Книга Мануэля | страница 41




На обочине кроватей

останавливайтесь

приветствуйте их

совершайте жертвенные возлияния


EQUANIL
BELLERGAL
OPTALIDON

их мурлыкающие названия

покой, покой, покой

от половины одиннадцатого вечера до шести утра

аминь

И ГРОЗНЫЕ

героические

к которым взывают в часы тоски

загадочные заступники

пред таинственными Матерями с неведомыми именами


ANDROTARDIL TESTOVIRON PROGESTEROL
ERGOTAMIN

и трехгранный CORTISON

На обочине дорог

останавливайтесь

приветствуйте их

совершайте жертвенные возлияния

МИРСКИЕ БОГИ

воплощенные

сыны и дщери Бога

погибшие на кресте (на разбившемся самолете)

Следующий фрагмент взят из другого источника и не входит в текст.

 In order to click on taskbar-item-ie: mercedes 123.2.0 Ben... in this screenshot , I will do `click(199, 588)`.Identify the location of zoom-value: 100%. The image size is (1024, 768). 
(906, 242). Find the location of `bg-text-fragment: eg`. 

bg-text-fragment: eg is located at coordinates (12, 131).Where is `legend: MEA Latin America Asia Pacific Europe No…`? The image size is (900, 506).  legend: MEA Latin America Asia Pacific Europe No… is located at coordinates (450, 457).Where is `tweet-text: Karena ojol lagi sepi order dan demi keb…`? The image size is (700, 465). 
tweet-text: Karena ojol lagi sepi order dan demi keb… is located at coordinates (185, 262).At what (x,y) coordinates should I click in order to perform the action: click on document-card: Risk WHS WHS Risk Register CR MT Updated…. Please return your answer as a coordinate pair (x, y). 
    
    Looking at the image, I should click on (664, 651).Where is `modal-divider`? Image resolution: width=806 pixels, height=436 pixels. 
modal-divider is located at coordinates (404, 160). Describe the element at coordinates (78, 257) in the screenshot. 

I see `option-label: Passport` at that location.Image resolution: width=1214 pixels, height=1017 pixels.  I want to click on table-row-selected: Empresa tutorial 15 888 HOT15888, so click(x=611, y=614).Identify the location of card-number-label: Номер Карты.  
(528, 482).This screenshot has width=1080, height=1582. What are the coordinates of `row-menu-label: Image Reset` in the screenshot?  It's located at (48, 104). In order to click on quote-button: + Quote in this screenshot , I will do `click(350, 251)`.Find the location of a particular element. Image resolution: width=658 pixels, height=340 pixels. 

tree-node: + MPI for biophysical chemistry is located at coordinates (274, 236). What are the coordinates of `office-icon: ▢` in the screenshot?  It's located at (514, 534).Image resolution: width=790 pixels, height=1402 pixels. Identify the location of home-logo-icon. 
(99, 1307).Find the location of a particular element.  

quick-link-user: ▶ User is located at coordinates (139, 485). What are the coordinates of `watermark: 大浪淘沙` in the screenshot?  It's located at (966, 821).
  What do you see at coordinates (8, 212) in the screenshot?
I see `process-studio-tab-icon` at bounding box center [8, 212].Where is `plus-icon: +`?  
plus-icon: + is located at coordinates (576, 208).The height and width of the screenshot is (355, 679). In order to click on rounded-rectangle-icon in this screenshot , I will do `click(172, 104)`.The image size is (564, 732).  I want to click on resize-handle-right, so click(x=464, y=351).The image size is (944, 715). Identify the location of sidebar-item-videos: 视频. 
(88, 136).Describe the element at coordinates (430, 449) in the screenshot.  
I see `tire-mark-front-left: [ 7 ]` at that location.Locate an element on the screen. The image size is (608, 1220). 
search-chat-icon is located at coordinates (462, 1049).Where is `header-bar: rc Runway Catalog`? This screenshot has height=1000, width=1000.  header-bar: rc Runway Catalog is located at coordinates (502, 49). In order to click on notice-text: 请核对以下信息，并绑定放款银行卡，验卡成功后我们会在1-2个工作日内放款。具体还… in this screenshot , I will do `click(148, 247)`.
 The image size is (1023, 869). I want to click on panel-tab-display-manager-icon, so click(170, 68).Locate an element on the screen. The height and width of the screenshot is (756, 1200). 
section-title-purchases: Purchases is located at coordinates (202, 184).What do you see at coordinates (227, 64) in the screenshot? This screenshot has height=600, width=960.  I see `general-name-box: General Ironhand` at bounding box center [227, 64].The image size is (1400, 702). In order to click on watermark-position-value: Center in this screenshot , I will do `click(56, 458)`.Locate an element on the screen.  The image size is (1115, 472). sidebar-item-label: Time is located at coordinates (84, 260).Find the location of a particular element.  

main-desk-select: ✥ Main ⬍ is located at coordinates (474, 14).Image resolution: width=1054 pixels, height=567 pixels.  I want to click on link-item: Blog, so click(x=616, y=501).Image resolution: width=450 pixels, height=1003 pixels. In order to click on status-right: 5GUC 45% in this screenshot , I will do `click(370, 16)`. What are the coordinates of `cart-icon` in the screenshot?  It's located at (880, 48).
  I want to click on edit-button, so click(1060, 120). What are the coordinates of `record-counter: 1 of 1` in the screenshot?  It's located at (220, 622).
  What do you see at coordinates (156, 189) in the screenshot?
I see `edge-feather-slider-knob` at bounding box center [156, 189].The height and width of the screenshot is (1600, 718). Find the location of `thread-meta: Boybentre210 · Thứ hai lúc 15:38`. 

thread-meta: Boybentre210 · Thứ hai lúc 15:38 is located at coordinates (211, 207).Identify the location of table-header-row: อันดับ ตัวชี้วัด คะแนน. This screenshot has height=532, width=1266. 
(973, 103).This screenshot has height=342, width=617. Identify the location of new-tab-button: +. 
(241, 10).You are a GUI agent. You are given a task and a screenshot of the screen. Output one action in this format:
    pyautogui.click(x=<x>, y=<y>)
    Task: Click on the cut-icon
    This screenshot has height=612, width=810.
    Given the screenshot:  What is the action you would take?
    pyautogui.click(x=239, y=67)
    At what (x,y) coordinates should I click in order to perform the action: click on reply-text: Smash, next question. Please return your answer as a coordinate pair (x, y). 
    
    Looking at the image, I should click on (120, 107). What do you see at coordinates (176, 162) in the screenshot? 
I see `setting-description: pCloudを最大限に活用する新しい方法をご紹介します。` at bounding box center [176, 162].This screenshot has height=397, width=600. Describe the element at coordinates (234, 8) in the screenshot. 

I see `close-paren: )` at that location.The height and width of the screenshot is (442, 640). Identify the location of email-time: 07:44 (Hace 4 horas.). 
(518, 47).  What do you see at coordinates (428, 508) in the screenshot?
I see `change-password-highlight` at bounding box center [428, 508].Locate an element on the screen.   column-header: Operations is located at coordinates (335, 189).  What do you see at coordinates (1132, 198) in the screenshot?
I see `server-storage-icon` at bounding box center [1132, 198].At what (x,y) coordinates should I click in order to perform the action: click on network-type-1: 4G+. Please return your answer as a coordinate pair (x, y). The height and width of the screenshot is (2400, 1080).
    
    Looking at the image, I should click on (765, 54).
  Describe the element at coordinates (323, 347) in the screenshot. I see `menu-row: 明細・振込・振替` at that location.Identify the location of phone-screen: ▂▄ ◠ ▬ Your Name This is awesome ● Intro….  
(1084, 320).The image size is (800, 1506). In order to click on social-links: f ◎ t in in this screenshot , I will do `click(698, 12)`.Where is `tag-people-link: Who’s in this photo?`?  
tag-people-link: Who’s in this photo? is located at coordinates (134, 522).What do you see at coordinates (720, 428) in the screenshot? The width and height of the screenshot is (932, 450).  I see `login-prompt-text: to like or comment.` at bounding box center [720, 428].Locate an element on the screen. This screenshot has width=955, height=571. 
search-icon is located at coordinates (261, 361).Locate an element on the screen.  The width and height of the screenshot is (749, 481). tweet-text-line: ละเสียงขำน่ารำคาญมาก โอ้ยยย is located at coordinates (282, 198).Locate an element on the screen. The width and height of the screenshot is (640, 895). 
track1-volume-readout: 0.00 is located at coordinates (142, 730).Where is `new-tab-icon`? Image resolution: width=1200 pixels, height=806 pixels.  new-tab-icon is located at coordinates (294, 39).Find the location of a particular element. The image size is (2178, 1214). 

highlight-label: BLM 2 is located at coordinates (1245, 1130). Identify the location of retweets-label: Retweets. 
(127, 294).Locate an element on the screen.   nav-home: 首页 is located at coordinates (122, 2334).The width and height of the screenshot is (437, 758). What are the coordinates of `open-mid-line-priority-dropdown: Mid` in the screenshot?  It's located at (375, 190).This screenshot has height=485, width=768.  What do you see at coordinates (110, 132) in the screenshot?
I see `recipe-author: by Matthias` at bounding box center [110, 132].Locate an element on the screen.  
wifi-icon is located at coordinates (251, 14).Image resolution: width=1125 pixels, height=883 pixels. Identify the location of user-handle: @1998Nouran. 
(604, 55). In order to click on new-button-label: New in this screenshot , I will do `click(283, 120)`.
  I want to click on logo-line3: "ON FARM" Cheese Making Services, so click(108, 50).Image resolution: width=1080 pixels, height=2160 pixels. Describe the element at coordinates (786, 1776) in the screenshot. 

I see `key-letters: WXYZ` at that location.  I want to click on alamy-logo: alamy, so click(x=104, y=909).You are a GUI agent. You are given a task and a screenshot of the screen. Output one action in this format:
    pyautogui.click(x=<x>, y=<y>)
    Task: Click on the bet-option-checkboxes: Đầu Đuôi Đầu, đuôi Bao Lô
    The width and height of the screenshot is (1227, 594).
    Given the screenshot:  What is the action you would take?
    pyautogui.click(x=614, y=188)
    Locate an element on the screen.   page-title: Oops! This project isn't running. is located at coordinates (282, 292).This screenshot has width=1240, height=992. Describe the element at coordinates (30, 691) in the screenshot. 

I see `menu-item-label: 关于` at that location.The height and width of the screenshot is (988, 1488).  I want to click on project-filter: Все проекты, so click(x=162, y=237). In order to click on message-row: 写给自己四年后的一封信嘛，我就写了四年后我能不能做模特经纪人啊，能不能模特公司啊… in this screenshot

или под сенью дерева Боди (швейцарская клиника с садом)


HELENA RUBINSTEIN

молись за нас грешных


JACQUES FATH
CARDIN CHANEL
DOROTHY GRAY

над нашими веснушками прыщами грудями и бедрами смилуйся, владычица


YVES SAINT-LAURENT
MAX FACTOR BALENCIAGA

laudate adoremus [44]

На обочине жизни

останавливайтесь

приветствуйте их

совершайте жертвенные возлияния


(операторы компьютера могут дополнить информацию)


* * *

Стало быть, подумал мой друг, спускаясь по лестнице после обычного своего прощанья, которое, по сути, сводилось к тому, чтобы ни с кем не прощаться, если надо писать текст с идеологическим и даже политическим содержанием, раввинчик отказывается от своего оригинального устного языка и изъясняется на самом что ни на есть пристойном литературном. Странно, странно. А как поступал бы Маркос, кабы перипетии Бучи сделали его когда-нибудь тем, что в ассирийских табличках называется «начальник над людьми»? Его обычная речь похожа на его жизнь, это смесь иконоборчества и творчества, реакция сознательного революционера на всю систему; но уже Владимир Ильич, не говоря о Льве Давидовиче и – более близком нам и нашему времени – Фиделе, вряд ли понимал, как далеко от слова до дела, от улицы до кормила власти. И все же задаешься вопросом о причине этого перехода от речи, обусловленной жизнью, как речь Маркоса, к жизни, обусловленной речью, вроде правительственных программ и неоспоримого пуританства, таящегося в революциях. А что, если когда-нибудь спросить у Маркоса, забудет ли он свое «к черту» и «к такой-то матери» в случае, если придет его час приказывать; конечно, это лишь умозрительная аналогия, дело не в словечках, а в том, что скрыто за ними, божество плоти, великая жаркая река любви, эротика революции (пусть не этой, но ближайших, тех, что еще впереди, то есть почти всех), которой когда-то придется подбирать другую дефиницию человека, ибо, насколько мы видим, у нового человека обычно проглядывает обличье старого, едва он увидит мини-юбку или фильм Энди Вароля. Ах, все это ни к чему, подумал мой друг, ребята из Бучи и так достаточно теоретизируют, чтобы еще мне добавлять эти свои чепуховые и явно излишние размышления. Но я хотел бы знать, что об этом думает Маркос и как бы он жил, если бы настал его час.